Dead End America é um projeto que fiz com o baixista Nick Olivieri (ex-Queens of the Stone Age, Mondo Generator, Kyuss) e o baterista Steve “Thee Slayer Hippy” Hanford (ex-Poison Idea), um grande amigo que morreu (a morte ocorreu em maio de 2020, em decorrência de ataque cardíaco). Até onde sei a banda já era. Não posso continuar sem o Steve. Se o Nick quiser fazer outro projeto, possivelmente eu tenha como colaborar. O nome Dead End America fui eu quem deu, e o título do EP “Crush the Machine” também é meu. Não sei cara, é muito ruim o Steve não estar mais conosco para continuar. Com o Corrections House, temos conversado sobre fazer algo mais. Sanford Parker (Nachtmystium, Minsk), que toca comigo no Corrections House e também é produtor, foi quem gravou meus vocais para o “A History of Nomadic Behavior”. Então, falamos sobre algo novo para o futuro. Arson Anthem está morto, até onde sei. Pessoalmente, tenho pensado em juntar a banda novamente com outros membros algum dia. Já sobre o Outlaw Order (projeto com o colega de Eyehategod, Jimmy Bower), queremos realizar alguns shows quando a situação melhorar um pouco.

Além de tocar com você no Arson Anthem, Phil Anselmo o ajudou após sua casa ser devastada pelo furação Katrina. Você até morou com ele, certo? Como alguém que conhece o cara por tanto tempo, o que achou do episódio em que ele fez uma saudação white power?
Penso que foi bem estúpido. Achei bem burro da parte do Phil fazer isso. Fazer isso em público foi ridículo. Eu fui para a escola com Phil, quando ele tinha cabelo gigante estilo Mötley Crüe. Aquele corte de cabelo glam. Foi assim que conheci o cara. Nunca pensei nada diferente dele, exceto que é um amigo antigo. Porém, ele ficou famoso e tal. Eu sempre considerei ele outra pessoa, nunca nem prestei atenção no Pantera sem que tivesse de fazer isso. Não foi nada esperto da parte dele gritar algo racista, fosse onde fosse. E ele estava sendo filmado. Ele se desculpou, acho que as pessoas podem mudar. E espero que ele tenha passado por algumas mudanças. Foi algo bem idiota.

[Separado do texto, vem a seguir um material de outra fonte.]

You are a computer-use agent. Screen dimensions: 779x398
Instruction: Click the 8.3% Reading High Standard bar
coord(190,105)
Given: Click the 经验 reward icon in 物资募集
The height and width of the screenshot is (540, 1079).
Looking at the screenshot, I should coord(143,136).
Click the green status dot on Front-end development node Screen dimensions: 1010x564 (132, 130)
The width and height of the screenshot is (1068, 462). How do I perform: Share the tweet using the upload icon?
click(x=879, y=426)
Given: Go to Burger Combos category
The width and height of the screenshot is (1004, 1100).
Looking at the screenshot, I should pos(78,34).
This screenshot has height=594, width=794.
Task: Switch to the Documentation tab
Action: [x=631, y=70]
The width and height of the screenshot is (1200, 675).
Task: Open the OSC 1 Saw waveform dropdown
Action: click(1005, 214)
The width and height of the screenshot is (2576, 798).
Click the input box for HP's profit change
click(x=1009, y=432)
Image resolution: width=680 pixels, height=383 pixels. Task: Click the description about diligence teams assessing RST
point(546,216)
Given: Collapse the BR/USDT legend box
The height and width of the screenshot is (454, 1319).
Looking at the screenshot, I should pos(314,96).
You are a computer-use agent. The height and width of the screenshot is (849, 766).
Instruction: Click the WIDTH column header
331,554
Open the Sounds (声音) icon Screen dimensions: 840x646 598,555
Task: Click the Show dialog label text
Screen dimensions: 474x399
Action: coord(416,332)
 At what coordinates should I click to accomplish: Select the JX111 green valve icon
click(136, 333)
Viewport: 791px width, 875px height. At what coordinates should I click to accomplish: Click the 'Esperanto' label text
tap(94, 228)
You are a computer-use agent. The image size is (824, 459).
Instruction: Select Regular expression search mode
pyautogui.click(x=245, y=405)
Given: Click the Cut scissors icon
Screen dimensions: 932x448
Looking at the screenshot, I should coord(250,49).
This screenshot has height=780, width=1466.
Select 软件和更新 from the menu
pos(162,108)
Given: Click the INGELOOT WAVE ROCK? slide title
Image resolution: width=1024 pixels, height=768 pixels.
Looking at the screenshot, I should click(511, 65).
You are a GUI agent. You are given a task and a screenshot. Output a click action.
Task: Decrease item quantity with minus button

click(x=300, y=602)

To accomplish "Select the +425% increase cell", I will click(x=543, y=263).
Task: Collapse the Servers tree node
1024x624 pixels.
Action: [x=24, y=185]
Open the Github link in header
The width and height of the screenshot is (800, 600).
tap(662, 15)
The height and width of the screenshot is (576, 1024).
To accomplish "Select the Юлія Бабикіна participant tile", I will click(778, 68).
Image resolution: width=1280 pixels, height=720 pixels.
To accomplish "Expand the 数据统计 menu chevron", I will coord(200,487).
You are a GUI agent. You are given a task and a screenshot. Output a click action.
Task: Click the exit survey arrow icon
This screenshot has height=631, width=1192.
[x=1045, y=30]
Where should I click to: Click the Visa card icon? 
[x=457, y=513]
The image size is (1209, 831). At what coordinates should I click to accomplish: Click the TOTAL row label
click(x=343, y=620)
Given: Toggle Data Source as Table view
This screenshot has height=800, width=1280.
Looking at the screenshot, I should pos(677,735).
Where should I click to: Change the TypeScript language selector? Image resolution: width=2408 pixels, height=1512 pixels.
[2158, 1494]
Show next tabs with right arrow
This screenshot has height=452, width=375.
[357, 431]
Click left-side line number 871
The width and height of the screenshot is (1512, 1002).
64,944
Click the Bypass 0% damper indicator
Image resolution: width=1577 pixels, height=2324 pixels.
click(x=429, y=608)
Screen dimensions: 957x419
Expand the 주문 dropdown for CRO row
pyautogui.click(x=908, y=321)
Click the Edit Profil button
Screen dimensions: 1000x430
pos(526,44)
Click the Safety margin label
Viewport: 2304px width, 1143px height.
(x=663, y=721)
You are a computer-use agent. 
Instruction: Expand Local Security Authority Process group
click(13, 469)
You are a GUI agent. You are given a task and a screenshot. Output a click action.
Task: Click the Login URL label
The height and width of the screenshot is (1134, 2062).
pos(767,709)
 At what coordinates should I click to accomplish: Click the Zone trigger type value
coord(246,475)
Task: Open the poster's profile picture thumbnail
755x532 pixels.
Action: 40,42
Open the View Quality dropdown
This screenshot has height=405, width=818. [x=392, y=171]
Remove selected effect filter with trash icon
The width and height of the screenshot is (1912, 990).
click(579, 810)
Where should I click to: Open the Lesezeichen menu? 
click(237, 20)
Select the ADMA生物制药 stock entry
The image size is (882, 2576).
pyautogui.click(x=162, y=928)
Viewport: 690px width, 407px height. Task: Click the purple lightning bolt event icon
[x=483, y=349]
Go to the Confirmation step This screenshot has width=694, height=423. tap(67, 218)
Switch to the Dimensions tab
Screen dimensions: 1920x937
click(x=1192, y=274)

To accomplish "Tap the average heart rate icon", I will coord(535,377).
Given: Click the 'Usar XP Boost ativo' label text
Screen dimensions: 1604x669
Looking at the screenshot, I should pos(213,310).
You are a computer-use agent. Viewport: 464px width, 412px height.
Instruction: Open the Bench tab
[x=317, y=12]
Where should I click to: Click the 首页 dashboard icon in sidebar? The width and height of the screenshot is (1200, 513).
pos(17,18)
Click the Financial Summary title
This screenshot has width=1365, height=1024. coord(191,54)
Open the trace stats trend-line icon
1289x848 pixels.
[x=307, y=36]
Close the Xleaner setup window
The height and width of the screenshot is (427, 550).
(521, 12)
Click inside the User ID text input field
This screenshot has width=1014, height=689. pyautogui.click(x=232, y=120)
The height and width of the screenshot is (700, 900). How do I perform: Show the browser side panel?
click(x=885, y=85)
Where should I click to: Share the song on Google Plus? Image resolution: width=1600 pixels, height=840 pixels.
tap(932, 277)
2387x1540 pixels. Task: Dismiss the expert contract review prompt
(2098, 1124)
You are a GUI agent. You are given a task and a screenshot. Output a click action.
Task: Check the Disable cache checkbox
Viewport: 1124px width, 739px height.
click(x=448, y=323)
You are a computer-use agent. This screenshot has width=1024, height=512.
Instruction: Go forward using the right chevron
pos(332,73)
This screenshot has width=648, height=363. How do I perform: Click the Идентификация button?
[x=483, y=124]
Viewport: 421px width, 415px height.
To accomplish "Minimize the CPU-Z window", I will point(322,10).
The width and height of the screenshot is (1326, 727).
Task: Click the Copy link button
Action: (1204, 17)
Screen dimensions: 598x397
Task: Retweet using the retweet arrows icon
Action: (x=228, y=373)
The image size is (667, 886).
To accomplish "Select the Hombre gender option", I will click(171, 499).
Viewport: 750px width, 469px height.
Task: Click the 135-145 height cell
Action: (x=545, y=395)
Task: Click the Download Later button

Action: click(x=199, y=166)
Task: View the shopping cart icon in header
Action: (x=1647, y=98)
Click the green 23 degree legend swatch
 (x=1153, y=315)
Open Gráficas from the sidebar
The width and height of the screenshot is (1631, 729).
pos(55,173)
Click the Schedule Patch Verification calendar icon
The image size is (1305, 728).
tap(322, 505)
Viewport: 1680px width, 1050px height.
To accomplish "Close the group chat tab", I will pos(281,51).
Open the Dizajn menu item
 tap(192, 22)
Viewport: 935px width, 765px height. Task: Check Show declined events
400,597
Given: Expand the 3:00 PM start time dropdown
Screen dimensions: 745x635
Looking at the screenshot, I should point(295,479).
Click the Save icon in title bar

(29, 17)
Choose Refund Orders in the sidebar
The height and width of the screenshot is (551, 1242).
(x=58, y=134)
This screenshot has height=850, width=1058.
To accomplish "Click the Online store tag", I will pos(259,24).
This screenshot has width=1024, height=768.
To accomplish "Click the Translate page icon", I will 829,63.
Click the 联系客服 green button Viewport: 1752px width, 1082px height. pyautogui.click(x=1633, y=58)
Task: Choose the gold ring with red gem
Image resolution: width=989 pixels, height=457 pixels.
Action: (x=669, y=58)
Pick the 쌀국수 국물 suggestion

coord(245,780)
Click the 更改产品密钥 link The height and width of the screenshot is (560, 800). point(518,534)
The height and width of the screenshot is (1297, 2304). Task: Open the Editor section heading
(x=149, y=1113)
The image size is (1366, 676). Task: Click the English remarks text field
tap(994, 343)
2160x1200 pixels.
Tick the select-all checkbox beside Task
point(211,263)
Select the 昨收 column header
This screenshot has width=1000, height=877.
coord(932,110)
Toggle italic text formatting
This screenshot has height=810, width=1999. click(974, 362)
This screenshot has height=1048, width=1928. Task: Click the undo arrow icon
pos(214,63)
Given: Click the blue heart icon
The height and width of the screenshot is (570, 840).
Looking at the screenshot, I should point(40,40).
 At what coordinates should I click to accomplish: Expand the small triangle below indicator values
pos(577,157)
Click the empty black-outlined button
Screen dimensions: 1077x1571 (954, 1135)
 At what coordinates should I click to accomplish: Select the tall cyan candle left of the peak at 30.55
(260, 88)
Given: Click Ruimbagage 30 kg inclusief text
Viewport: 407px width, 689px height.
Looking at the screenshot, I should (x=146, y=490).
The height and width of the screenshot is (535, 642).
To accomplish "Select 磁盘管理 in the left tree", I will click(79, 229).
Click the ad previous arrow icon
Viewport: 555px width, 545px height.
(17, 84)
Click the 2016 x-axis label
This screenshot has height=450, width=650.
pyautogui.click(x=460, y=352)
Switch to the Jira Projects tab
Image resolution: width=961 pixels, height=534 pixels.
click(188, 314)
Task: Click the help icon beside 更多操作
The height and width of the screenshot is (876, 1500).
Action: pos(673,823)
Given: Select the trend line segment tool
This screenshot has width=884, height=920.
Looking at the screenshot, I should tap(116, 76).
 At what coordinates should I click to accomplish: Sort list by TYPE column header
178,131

E o que achou da repercussão disso no meio musical e entre fãs de música?
Não prestei atenção nisso. Vi que ele fez, e foi isso. Não me prestei a ler mensagens em redes sociais. Vi alguns comentários acidentalmente de pessoas falando merda. Essa é a era em que vivemos agora, com pessoas dizendo o que querem diante de seus computadores. Concordo que não foi algo esperto a se fazer em frente a um monte de câmeras, ou em qualquer outro momento. Ele não deveria ter feito o que fez. Não li sobre as repercussões, não me interessei.

– Homero Pivotto Jr. é jornalista, vocalista da Diokane e responsável pelo videocast O Ben Para Todo Mal.